SELECTED PASSAGE:

** START **

Question

As an admirer of Thomas Young, you perform a double-slit experiment in his honor. You set your slits 1.15 mm apart and position your screen 3.23 m from the slits. Although Young had to struggle to achieve a monochromatic light beam of sufficient intensity, you simply turn on a laser with a wavelength of 633 nm . How far on the screen are the first bright fringe and the second dark fringe from the central bright fringe?

Answer 1

The distance of the first bright fringe is given as
`Y_C = 1.22 *10^(-3)m`

The distance of the second dark fringe from the central bright fringe is given as
`Y_D = 0.00192 \ m`

Step-by-step explanation:

From the question we are told that

The slit separation distance is
`d = 1.15 mm = (1.15)/(1000) =0.00115 m`

The distance of the slit from the screen is
`D = 3.23 m`

The wavelength is
`\lambda = 633 nm`

For constructive interference to occur the distance between the two slit is mathematically represented as

`Y_C =(m \lambda D)/(d)`

Where m is the order of the fringe which has a value of 1 for first bright fringe

Substituting values

`Y_C = (1 * 633 *0^(-9) * 3.23)/(0.00115)`

`Y_C = 1.22 *10^(-3)m`

For destructive interference to occur the distance between the two slit is mathematically represented as

`Y_D = [n + (1)/(2) ] (\lambda D)/(d)`

m = 2

so the formula to get the dark fringe is
`n = (1)/(2) * 1`

`n=1`

Now substituting values

`Y_D = [ 1 + (1)/(2) ] * (633 *10^(-9) * 3.23 )/(0.00115)`

`Y_D =1.5 * (633 *10^(-9) * 3.23 )/(0.00115)`

`Y_D = 0.00192 \ m`

** END **

DIRECTIONS:
a. Reproduce the portion of the double-slit solution between "As an admirer" and "central bright fringe?", inclusive.
b. Translate this sentence from the double-slit problem into Spanish: "You set your slits 1.15 mm apart and position your screen 3.23 m from the slits."

INFORMATION SHOWN:
** START **

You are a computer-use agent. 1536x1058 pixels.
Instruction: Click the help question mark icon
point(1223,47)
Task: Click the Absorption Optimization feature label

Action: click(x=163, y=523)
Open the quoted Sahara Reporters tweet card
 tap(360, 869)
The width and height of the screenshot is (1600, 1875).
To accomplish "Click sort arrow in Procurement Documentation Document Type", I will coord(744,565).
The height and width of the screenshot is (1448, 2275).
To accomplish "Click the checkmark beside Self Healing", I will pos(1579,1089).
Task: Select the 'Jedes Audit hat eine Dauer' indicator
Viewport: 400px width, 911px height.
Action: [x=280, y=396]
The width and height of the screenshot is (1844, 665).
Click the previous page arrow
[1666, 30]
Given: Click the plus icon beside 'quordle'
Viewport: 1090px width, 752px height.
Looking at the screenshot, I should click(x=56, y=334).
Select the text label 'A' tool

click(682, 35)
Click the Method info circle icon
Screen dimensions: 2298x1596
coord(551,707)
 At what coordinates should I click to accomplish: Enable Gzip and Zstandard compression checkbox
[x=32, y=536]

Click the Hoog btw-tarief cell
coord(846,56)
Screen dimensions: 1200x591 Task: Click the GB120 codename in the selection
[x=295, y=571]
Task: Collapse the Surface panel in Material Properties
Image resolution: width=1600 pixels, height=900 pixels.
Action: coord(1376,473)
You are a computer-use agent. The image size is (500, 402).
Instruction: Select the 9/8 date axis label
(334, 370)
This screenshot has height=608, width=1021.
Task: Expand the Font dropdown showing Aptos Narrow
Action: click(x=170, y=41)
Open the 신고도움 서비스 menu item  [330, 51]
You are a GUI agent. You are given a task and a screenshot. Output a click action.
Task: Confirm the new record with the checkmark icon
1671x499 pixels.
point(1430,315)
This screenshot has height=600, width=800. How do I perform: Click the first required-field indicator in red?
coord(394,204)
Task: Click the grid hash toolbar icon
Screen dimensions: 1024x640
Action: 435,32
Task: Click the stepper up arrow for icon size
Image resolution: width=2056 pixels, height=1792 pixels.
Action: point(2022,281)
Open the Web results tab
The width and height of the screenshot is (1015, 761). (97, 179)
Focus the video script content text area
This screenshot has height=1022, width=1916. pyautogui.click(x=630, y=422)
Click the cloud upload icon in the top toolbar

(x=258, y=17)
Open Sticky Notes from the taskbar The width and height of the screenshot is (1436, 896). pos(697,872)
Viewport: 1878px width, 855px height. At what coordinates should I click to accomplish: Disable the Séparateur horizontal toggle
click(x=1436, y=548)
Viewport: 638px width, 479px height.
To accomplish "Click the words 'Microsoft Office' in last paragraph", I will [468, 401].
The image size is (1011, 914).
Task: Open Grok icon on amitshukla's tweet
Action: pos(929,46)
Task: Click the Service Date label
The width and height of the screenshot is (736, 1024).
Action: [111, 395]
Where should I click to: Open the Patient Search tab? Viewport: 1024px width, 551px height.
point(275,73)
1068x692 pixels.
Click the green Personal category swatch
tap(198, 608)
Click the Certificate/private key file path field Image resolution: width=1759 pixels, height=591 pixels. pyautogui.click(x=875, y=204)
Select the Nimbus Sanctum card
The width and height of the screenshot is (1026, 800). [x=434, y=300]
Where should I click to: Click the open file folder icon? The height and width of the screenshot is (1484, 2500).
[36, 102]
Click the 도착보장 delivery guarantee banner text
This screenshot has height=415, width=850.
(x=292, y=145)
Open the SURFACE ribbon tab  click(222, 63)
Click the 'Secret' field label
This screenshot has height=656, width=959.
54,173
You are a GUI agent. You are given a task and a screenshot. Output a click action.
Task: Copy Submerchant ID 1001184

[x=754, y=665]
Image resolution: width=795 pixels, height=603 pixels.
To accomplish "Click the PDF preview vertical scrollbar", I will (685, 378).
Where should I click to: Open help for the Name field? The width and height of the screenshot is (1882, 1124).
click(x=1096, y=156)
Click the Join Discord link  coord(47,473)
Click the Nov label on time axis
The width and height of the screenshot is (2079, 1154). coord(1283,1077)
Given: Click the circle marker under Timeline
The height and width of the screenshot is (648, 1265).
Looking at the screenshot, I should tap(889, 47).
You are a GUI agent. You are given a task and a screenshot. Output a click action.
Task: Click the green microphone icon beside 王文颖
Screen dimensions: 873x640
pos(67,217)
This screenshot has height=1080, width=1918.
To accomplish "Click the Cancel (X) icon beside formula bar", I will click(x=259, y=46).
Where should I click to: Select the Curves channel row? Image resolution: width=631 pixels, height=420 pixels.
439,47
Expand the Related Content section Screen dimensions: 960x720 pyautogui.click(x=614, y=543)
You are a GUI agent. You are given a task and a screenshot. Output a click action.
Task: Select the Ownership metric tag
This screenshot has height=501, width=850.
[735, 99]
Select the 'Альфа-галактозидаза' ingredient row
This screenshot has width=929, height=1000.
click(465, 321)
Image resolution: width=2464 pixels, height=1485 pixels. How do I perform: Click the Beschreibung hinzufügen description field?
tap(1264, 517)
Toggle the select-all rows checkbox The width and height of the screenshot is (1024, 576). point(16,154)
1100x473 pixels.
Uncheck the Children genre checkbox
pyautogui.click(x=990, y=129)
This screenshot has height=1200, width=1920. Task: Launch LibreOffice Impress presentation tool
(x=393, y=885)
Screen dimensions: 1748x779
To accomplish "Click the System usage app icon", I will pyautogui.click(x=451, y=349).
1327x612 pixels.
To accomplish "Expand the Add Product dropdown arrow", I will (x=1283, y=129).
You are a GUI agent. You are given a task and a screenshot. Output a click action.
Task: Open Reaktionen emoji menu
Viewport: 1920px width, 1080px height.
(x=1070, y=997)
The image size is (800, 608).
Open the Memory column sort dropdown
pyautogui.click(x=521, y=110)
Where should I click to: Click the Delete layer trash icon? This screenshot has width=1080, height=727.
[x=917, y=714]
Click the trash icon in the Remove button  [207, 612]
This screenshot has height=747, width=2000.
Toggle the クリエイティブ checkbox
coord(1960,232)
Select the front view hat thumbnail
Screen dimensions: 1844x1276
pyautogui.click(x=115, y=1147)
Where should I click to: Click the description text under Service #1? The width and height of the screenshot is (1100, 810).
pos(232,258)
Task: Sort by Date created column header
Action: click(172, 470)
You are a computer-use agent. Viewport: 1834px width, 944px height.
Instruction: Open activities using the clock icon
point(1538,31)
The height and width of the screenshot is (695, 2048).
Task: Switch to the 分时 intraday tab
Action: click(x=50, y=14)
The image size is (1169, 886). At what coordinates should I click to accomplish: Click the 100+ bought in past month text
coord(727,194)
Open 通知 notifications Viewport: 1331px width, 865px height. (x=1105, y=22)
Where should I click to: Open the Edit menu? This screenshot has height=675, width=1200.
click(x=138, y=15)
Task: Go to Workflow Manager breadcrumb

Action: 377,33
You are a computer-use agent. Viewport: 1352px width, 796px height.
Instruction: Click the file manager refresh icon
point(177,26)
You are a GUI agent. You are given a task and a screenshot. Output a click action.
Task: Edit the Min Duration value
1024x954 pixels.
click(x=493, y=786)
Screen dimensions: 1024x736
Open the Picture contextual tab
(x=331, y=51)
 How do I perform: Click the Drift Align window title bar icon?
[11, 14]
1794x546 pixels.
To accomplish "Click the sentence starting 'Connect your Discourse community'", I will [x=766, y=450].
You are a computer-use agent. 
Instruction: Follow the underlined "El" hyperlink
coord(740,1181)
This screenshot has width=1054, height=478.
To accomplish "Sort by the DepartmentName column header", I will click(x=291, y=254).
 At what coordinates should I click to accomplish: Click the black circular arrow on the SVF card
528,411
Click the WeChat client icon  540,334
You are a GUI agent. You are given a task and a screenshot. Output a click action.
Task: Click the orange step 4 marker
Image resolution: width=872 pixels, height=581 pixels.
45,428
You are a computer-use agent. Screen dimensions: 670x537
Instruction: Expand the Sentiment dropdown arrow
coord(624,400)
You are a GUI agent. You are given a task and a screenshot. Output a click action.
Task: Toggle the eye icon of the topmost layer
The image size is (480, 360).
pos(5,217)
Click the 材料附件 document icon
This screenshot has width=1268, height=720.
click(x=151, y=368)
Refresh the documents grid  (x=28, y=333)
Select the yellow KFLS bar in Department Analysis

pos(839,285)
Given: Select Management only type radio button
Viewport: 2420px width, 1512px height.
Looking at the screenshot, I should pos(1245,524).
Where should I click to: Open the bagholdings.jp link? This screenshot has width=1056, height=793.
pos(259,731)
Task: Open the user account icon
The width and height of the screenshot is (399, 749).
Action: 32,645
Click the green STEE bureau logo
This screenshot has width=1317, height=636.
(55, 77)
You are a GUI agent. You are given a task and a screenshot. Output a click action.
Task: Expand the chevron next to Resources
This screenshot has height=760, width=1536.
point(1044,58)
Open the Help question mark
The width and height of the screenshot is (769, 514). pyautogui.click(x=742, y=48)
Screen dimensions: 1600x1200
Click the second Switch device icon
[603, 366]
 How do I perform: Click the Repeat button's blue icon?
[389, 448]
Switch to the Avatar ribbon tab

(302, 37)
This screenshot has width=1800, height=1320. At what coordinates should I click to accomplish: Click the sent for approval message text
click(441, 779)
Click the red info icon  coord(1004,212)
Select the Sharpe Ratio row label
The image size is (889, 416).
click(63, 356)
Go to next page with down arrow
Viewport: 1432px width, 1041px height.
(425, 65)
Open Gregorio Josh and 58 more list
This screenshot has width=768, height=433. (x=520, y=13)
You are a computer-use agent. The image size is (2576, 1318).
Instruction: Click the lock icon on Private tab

** END **

FULL ANSWERS:
a.
As an admirer of Thomas Young, you perform a double-slit experiment in his honor. You set your slits 1.15 mm apart and position your screen 3.23 m from the slits. Although Young had to struggle to achieve a monochromatic light beam of sufficient intensity, you simply turn on a laser with a wavelength of 633 nm . How far on the screen are the first bright fringe and the second dark fringe from the central bright fringe?

b. Colocas las rendijas a 1.15 mm una de otra y sitúas la pantalla a 3.23 m de las rendijas.